▸ **TASK INSTRUCTIONS**
Reproduce the material verbatim between the lines holding "Given: Toggle the 充值 checkbox" and "(x=1276, y=230)", inclusive.

* begin DATA SUPPLIED *

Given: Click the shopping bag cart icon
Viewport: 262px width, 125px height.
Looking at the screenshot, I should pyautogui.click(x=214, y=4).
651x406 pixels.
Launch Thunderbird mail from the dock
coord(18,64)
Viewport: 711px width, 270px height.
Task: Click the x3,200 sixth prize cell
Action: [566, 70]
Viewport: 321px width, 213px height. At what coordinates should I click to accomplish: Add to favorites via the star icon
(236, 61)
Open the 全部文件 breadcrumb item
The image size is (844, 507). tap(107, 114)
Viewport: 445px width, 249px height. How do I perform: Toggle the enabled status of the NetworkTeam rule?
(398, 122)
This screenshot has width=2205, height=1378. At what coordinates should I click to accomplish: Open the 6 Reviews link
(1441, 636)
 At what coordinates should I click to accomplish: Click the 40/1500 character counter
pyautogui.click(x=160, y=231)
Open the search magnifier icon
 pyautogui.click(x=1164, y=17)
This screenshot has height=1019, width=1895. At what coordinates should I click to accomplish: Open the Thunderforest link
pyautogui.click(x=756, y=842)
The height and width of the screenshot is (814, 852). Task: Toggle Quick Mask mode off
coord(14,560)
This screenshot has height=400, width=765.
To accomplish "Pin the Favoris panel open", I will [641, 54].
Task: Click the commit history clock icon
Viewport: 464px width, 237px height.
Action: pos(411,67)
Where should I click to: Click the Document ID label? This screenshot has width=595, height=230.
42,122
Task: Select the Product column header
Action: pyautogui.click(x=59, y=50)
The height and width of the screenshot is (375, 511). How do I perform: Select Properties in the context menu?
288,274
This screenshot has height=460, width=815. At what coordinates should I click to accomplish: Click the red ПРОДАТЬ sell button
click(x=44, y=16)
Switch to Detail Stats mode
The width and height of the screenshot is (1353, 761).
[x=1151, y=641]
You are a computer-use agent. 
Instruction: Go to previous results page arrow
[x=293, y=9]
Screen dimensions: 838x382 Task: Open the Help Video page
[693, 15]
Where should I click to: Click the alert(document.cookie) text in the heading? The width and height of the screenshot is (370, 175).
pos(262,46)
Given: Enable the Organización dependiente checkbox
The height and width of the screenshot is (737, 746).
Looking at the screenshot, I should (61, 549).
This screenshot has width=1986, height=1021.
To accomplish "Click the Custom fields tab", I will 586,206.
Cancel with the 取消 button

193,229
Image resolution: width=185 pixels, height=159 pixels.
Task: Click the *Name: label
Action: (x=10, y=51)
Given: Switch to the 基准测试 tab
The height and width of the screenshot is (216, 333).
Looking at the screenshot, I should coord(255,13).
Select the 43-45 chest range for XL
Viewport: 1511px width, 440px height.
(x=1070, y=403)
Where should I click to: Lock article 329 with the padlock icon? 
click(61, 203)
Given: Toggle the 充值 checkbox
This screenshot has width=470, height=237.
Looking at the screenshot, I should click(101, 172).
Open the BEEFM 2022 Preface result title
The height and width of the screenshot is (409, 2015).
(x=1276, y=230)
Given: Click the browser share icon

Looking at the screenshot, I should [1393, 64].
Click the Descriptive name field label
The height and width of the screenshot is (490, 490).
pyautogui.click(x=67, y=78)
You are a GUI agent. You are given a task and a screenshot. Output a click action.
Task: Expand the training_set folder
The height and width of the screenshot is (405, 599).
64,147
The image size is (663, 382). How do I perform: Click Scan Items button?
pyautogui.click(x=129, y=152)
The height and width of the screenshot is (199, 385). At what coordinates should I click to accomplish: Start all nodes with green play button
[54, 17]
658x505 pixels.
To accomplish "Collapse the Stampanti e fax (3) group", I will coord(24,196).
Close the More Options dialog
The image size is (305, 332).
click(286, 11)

* end DATA SUPPLIED *

▸ **THE COMPLETED TASK**
Given: Toggle the 充值 checkbox
This screenshot has width=470, height=237.
Looking at the screenshot, I should click(101, 172).
Open the BEEFM 2022 Preface result title
The height and width of the screenshot is (409, 2015).
(x=1276, y=230)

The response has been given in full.